=== Data for analysis ===

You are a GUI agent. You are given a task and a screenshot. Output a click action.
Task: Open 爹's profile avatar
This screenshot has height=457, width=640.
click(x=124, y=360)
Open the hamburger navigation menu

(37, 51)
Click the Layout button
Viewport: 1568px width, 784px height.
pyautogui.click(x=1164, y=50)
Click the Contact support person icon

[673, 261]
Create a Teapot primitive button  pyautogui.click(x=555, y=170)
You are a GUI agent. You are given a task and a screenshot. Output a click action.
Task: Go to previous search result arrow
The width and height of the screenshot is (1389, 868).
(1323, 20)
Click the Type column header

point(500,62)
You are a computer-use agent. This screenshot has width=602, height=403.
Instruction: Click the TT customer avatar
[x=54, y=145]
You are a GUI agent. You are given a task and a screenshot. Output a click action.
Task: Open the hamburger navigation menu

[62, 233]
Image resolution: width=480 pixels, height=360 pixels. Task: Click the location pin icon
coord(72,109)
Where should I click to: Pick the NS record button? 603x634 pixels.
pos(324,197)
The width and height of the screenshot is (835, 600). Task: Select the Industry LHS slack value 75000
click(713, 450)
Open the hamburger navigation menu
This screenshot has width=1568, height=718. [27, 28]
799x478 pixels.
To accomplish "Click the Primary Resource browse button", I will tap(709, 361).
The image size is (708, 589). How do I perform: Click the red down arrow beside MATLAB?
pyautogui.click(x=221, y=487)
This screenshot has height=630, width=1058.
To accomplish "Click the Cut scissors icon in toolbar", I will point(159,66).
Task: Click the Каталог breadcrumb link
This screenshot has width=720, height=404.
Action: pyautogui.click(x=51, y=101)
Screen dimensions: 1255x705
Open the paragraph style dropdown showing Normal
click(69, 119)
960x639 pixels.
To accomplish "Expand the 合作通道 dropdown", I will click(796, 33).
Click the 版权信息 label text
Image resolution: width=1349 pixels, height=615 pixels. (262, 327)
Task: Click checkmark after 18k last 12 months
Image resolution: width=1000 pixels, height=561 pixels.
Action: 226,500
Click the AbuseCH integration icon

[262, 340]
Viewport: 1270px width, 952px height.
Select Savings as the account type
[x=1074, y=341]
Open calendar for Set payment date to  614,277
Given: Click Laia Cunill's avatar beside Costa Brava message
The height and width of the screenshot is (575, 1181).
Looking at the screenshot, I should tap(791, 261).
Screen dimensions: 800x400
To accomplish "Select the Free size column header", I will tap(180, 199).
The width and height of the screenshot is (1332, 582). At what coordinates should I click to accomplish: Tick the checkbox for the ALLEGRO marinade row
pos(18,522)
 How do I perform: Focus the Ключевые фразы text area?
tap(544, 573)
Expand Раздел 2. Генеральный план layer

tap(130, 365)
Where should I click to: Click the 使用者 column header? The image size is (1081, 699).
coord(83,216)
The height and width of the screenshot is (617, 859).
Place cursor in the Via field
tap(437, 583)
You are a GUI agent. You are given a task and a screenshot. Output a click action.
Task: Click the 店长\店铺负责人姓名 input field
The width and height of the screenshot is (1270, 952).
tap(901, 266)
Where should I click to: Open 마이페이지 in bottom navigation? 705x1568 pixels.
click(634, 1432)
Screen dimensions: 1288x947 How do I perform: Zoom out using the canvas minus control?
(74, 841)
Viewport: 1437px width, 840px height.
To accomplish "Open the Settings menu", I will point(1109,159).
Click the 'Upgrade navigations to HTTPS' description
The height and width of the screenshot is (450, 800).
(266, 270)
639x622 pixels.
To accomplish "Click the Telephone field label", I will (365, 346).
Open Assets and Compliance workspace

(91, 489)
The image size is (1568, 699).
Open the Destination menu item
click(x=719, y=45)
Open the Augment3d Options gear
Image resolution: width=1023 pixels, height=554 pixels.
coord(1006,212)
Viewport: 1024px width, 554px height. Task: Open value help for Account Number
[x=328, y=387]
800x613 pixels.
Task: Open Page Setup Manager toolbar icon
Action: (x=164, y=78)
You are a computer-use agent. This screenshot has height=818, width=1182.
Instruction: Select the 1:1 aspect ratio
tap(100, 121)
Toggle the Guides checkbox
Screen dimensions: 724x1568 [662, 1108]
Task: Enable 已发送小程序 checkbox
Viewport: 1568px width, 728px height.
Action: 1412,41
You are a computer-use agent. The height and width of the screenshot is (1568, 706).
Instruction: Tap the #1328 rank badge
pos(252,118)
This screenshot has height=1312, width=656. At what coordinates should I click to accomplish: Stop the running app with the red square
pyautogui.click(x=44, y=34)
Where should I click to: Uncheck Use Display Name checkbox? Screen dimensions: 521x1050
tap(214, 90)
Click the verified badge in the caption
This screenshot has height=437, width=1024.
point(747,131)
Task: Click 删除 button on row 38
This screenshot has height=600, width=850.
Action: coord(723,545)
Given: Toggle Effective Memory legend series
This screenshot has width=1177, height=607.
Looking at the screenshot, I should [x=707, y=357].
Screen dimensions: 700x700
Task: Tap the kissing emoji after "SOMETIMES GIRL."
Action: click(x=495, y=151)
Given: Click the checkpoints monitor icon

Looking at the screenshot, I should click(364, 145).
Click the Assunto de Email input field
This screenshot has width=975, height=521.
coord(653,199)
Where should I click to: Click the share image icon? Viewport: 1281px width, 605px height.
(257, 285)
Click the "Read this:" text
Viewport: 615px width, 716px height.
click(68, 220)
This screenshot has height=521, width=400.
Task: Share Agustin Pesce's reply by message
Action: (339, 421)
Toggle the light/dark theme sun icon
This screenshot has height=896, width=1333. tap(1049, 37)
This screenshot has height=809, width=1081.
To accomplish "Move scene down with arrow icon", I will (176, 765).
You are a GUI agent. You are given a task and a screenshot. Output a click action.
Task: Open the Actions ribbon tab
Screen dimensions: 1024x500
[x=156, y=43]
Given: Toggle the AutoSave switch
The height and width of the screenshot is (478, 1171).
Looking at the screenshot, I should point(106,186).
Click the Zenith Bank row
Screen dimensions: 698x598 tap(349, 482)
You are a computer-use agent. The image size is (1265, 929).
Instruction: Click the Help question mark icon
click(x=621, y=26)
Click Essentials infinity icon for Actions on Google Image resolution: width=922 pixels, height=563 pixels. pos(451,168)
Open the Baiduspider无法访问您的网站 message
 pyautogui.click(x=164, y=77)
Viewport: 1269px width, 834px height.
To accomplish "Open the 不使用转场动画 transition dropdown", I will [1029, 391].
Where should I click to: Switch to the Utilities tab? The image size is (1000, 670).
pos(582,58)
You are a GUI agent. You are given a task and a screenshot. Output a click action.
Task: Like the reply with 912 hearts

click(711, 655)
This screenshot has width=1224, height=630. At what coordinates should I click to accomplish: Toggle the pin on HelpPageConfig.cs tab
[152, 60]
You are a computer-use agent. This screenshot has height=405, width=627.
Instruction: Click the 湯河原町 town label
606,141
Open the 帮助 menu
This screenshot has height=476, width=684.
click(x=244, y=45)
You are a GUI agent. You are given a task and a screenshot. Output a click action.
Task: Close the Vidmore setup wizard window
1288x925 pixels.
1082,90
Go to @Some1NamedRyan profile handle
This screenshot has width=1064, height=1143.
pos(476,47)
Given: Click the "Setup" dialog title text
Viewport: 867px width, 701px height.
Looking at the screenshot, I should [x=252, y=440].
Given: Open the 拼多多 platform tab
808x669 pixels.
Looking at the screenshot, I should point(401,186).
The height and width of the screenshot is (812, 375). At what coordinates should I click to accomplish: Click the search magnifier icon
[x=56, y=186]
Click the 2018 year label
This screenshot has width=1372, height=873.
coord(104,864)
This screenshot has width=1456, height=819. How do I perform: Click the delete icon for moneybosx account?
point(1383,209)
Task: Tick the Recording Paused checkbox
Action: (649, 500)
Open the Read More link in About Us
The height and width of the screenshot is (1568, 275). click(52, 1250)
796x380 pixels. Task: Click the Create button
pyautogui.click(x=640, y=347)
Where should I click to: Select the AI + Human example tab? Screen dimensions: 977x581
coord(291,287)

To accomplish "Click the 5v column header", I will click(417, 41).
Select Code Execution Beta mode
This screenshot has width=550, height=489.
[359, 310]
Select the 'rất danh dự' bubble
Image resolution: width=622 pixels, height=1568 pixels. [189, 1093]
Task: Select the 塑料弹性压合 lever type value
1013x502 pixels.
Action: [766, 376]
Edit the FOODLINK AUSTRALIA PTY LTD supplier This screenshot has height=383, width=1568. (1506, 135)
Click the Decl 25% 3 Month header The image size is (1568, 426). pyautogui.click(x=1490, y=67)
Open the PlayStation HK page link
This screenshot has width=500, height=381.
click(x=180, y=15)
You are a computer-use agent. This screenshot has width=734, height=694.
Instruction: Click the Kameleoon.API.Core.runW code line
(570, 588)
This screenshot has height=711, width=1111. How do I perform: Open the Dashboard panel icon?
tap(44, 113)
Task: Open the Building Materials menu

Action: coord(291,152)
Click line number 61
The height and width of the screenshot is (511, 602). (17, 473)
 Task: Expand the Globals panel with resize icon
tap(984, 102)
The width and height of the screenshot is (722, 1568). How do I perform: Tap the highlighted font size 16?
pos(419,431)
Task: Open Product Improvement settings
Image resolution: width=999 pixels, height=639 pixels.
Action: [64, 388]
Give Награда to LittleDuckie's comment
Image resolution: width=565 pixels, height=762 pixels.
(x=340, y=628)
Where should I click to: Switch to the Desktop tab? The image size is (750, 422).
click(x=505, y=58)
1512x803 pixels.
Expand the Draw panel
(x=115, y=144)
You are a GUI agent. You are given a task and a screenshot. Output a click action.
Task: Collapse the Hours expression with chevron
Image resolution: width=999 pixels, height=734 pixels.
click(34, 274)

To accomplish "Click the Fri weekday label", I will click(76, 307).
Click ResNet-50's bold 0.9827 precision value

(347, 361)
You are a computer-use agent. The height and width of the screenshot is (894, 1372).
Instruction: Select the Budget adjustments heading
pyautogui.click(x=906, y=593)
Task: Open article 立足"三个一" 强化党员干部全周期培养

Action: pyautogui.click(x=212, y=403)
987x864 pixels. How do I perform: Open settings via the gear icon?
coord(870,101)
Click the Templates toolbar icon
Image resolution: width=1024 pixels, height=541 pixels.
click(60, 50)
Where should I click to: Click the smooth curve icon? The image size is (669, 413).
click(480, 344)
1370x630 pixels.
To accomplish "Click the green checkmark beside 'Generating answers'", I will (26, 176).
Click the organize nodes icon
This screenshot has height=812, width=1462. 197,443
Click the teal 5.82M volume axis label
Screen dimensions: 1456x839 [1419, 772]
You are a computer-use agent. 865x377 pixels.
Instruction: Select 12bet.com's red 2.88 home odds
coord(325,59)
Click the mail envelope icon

===

Required work:
Among the lines above, find those holding "Actions" and copy each one.

Exercise output:
Task: Open the Actions ribbon tab
Click Essentials infinity icon for Actions on Google Image resolution: width=922 pixels, height=563 pixels. pos(451,168)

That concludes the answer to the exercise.